Sunday, five years and two months after he was made the 16 pick in the 2020 Major League Baseball draft out of UCLA, Kaprielian made his big-league debut for the Oakland A’s, throwing two innings in a 15-3 win over the Giants.

There were times when it seemed as if that day would never come.

He took to the mound just eight times in his first four professional seasons due to a series of injuries. He was slowed by an elbow injury in 2016 and on April 18, 2017 he underwent Tommy John surgery. He was still recovering from the surgery when the A’s gambled on his eventual healthy, picking him up in a trade that sent Sonny Gray to the Bronx.

Asked if he was always confident that he would survive the injuries and make it to the big leagues, Kaprielian said there were times when he would sit and think. “I’m doing all the right things. Why isn’t it necessarily going my way?’”

He didn’t make the A’s original 30-man roster in July, even as pitching coach Scott Emerson and manager Bob Melvin were talking up his potential. But when Jordan Weems was shipped to the injured list on Aug. 4., Kaprielian was promoted. He was duly excited, but he didn’t pitch, and his stay lasted just two days, being sent back to the A’s alternative site in San Jose when MLB roster limits were trimmed from 30 to 28 players.
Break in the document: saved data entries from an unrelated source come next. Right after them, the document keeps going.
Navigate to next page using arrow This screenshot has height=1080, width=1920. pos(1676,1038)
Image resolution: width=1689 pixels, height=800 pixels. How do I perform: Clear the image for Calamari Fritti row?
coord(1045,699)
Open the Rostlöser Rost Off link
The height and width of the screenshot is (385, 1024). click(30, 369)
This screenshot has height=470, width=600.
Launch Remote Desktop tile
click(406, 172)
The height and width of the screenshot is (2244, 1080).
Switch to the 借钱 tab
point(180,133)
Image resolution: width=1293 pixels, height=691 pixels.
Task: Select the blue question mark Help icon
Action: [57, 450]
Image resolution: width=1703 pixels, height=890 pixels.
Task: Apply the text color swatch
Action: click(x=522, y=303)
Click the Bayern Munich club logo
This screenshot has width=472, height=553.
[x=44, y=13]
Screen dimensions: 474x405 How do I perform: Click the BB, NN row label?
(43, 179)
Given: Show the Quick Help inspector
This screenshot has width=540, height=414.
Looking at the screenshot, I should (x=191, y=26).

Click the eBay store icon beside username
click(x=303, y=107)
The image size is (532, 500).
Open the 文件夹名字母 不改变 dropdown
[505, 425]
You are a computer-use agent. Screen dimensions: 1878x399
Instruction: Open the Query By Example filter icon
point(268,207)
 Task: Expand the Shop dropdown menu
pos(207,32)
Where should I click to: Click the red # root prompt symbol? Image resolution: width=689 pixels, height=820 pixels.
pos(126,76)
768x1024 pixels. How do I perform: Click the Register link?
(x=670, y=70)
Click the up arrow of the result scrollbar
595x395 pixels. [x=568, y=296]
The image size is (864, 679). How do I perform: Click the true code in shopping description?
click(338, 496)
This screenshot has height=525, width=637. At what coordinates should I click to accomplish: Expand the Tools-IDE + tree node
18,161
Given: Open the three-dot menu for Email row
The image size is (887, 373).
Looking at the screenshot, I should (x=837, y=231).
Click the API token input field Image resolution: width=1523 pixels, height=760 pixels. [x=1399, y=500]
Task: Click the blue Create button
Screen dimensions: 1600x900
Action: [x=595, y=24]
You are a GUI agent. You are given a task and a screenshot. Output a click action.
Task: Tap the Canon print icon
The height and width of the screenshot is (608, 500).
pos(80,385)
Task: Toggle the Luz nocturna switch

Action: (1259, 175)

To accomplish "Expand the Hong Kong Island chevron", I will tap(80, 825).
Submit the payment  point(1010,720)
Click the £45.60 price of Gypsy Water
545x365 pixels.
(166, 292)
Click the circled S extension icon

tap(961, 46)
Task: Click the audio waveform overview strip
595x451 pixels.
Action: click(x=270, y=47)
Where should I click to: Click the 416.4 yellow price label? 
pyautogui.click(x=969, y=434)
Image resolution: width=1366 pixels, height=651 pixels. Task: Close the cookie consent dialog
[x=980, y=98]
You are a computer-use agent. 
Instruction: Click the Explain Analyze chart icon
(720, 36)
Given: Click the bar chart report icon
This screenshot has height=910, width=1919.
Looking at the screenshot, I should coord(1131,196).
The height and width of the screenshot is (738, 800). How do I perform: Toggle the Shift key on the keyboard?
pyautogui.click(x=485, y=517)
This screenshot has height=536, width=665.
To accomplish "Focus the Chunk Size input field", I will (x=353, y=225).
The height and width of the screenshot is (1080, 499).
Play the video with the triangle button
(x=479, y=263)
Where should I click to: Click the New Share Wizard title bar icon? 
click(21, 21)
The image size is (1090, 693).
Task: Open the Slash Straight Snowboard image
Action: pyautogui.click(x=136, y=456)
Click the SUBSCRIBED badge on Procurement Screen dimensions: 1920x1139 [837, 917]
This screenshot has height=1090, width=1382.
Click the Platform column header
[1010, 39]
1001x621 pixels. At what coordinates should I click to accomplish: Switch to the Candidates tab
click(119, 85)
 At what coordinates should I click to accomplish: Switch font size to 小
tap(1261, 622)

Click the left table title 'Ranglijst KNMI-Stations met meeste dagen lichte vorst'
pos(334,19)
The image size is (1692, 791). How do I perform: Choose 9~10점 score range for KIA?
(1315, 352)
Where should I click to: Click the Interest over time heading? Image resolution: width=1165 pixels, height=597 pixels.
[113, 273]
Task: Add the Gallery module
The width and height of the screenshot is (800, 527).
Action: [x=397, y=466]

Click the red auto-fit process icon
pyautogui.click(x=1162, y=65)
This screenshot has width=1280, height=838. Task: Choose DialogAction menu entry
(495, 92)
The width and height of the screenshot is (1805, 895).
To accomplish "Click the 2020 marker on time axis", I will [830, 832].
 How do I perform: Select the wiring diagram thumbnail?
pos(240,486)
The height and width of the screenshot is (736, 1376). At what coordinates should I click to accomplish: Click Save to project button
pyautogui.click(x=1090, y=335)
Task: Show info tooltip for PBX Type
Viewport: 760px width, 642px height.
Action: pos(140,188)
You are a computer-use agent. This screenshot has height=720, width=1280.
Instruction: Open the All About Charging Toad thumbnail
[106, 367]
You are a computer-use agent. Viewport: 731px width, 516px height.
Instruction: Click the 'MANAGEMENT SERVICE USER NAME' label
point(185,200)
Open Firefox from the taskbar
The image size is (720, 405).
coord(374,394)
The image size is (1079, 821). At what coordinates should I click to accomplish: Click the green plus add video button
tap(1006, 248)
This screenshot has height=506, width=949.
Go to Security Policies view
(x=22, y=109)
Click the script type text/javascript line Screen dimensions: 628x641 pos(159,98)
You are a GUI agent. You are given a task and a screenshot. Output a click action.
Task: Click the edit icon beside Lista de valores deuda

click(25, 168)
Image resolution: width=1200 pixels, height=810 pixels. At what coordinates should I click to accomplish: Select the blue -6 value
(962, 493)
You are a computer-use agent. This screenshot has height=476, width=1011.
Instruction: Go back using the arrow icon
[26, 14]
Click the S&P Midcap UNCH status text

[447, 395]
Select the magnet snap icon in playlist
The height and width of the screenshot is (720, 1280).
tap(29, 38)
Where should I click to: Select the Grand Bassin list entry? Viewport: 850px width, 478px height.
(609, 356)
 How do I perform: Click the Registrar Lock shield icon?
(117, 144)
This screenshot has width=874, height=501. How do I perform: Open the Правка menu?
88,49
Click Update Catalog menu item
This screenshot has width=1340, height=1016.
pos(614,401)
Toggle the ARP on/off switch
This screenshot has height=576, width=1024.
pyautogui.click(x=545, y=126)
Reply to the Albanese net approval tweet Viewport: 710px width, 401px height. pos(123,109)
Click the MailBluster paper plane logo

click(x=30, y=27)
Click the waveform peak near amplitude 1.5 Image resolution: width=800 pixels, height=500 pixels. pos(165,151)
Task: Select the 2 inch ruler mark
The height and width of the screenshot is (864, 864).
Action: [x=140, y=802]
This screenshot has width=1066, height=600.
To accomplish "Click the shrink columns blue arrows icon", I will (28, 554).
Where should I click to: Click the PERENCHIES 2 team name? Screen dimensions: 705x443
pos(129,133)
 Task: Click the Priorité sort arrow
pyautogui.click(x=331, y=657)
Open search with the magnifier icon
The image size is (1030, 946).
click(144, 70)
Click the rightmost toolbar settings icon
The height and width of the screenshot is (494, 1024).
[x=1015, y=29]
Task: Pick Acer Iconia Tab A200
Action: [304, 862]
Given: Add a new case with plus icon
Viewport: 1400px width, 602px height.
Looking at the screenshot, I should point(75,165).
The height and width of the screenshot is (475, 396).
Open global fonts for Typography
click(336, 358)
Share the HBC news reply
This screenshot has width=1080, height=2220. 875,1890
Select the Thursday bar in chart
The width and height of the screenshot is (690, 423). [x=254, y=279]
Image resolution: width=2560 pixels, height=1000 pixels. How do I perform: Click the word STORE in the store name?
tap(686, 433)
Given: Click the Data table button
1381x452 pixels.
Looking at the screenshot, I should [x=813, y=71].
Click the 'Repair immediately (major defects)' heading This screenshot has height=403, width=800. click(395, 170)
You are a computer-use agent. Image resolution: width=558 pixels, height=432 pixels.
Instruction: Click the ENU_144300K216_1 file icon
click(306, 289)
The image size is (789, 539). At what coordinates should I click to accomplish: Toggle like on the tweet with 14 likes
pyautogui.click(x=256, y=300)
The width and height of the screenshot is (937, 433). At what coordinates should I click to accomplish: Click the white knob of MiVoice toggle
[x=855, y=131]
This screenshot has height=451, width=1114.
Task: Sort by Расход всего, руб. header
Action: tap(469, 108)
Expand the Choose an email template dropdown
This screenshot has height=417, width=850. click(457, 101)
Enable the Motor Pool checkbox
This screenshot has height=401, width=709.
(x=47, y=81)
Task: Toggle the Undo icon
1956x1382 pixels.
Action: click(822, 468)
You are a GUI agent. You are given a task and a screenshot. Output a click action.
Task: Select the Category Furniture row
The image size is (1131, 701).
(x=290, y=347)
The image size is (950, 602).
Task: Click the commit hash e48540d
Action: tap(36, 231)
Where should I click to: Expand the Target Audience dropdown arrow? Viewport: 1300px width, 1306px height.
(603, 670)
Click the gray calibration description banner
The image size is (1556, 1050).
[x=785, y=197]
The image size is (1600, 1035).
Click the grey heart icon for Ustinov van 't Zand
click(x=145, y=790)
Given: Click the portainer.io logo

Finally, on Sunday he was brought back when reliever Burch Smith went on the injured list. Managers like to give first-timers a soft landing if possible, and they don’t get much softer than the 13-2 lead with which Kaprielian was gifted. He pitched two innings as the A’s improved to 16-6, the best record in the big leagues.

“You know, I’m just happy it's done I'm happy to be a part of this team,” Kaprielian said. “It's obviously a great group of guys and they have a great culture. This is something I really want to be part of and I want to stick I want to be able to continue to help these guys in any way I can.

“So, feels good to get it done.”

It wasn’t all fun and games. The first batter he faced, Giants’ shortstop Brandon Crawford, himself a UCLA product, homered. But that was the only hit Kaprielian allowed in two innings, and he retired the last six men he faced in succession. All in all, not bad.

He said being sent down 10 days earlier was “disappointing, but out of my control.”

“All I wanted to do was to prove to these guys that it doesn’t matter where I’m at, I’m going to be ready to pitch,” Kaprielian said. “At the end of the day, I’m here right now, and I’m just glad that this is behind me.”

The homer didn’t seem to get him down.

“Obviously you can’t keep the ERA at zero forever,” he said. “As much as would have liked to have stayed perfect, you have to credit Crawford. He’s an All-Star and I think he put a good swing on a good pitch.”

And the homer didn’t dampen manager Bob Melvin’s enthusiasm for the rookie right-hander.

“He looks fully healthy now, throwing 96 miles per hour,” the manager said. “He’s had a tough road for a while, and he just couldn’t get all the way healthy. There were a few springs where his velo wasn’t there and it looked like maybe he was guarding his shoulder a little bit.

“But now it’s all the way back. So, it’s great to finally get him here.”